#2 DANIEL DA SILVA _conversa afiada

Alentejano de gema, nasceu em Évora em 1983, começou a estudar guitarra clássica aos 13 anos e foi na mesma cidade que concluiu a Licenciatura em Música.

Mas um dia descobriu Vicente Amigo e tudo mudou! O timbre, as harmonias e o ritmo do Flamenco atingiram-lhe a alma e essa paixão inesperada levou-o a fazer as malas rumo a Barcelona, onde vive desde 2006.

A maior surpresa chegou-lhe ao concluir o curso de Guitarra Flamenca com máxima classificação de Matrícula de Honor pela Escola Superior de Música da Catalunha.

Desde esse dia que a vida de DANIEL DA SILVA ganhou novo ritmo entre concertos, projetos, produção musical e pedagogia.

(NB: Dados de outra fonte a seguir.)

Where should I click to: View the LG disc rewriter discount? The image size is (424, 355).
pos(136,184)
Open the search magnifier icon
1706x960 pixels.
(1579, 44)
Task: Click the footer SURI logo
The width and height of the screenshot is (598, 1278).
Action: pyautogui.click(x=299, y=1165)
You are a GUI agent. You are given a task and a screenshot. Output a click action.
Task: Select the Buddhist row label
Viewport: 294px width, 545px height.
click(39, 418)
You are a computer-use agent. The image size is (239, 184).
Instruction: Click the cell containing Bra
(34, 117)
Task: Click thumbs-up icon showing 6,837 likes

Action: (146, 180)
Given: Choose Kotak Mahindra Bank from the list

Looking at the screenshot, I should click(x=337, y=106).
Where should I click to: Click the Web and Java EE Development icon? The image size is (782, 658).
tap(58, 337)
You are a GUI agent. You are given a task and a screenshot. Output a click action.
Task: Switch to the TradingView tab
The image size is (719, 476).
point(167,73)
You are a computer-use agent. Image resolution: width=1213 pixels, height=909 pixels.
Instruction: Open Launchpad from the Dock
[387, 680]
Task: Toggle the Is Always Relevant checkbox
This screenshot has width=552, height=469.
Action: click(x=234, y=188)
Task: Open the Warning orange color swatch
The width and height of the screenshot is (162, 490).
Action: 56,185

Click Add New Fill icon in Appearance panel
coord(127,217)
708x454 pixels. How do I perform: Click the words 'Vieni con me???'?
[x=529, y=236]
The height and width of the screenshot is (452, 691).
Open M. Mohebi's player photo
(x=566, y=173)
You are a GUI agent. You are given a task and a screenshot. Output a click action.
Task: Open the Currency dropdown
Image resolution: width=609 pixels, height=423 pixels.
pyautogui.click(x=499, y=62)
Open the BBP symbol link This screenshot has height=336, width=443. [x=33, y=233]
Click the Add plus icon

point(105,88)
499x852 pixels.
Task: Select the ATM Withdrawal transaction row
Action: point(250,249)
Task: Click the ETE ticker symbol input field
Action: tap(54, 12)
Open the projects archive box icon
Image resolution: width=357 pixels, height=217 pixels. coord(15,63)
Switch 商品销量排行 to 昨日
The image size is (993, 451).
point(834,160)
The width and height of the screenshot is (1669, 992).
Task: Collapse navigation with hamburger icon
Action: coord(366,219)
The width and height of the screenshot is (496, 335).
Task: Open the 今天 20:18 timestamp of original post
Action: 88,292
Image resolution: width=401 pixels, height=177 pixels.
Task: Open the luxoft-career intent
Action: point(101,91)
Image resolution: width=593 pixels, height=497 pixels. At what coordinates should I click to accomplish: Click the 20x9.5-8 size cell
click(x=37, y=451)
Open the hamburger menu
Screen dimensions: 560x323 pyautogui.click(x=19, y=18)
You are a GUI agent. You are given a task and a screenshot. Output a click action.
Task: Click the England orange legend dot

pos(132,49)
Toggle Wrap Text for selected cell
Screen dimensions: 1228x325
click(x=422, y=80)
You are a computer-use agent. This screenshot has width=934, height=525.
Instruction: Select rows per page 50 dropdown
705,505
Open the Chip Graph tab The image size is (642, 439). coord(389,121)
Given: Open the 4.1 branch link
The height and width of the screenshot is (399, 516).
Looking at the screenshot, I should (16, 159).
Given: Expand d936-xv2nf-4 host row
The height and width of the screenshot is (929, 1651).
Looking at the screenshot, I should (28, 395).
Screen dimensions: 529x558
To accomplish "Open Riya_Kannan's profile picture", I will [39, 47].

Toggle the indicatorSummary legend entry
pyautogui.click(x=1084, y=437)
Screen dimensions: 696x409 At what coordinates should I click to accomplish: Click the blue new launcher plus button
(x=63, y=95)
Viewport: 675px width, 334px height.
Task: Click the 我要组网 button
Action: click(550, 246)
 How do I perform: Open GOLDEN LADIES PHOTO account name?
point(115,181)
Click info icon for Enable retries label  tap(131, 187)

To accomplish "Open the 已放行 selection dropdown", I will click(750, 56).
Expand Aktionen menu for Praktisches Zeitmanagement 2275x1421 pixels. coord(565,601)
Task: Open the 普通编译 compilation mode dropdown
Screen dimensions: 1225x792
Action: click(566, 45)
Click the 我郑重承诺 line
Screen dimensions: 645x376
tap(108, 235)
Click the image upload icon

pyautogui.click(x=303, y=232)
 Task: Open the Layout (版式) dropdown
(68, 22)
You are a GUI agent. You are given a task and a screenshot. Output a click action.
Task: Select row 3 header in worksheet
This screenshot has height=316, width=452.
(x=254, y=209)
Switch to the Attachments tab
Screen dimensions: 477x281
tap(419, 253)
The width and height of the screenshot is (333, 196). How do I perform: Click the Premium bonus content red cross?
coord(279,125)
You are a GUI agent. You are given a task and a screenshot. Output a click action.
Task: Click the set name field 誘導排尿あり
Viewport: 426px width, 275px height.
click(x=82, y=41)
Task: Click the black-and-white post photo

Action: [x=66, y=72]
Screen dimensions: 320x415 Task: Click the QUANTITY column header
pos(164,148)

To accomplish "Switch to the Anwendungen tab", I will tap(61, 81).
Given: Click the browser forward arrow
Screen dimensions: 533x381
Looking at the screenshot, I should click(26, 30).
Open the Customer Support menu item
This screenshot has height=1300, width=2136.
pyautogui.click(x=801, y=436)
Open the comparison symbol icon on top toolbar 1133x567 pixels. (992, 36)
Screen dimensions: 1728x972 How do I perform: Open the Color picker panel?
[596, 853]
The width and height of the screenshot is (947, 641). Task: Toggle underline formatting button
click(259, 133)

Sempre rodeado de artistas de renome como Los Mulero, José de la Veja, Calima Colores, Pablo Gómez Molina ou os Fado Violado.

 

Autora: ESTHER PINO

 

1.: Durante a Licenciatura em Évora tiveste o privilégio de estudar com nomes como António Caeiro, Alberto Ponce e Pedro Jóia.

Em Barcelona, Juan Manuel Cañizares, Juan Rámon Claro e José Miguel Cerro foram nomes importantes para a tua formação.

O guitarrista que és hoje traz consigo cada uma destas influências e as suas sabedorias ou soubeste distanciar-te e criar algo só teu?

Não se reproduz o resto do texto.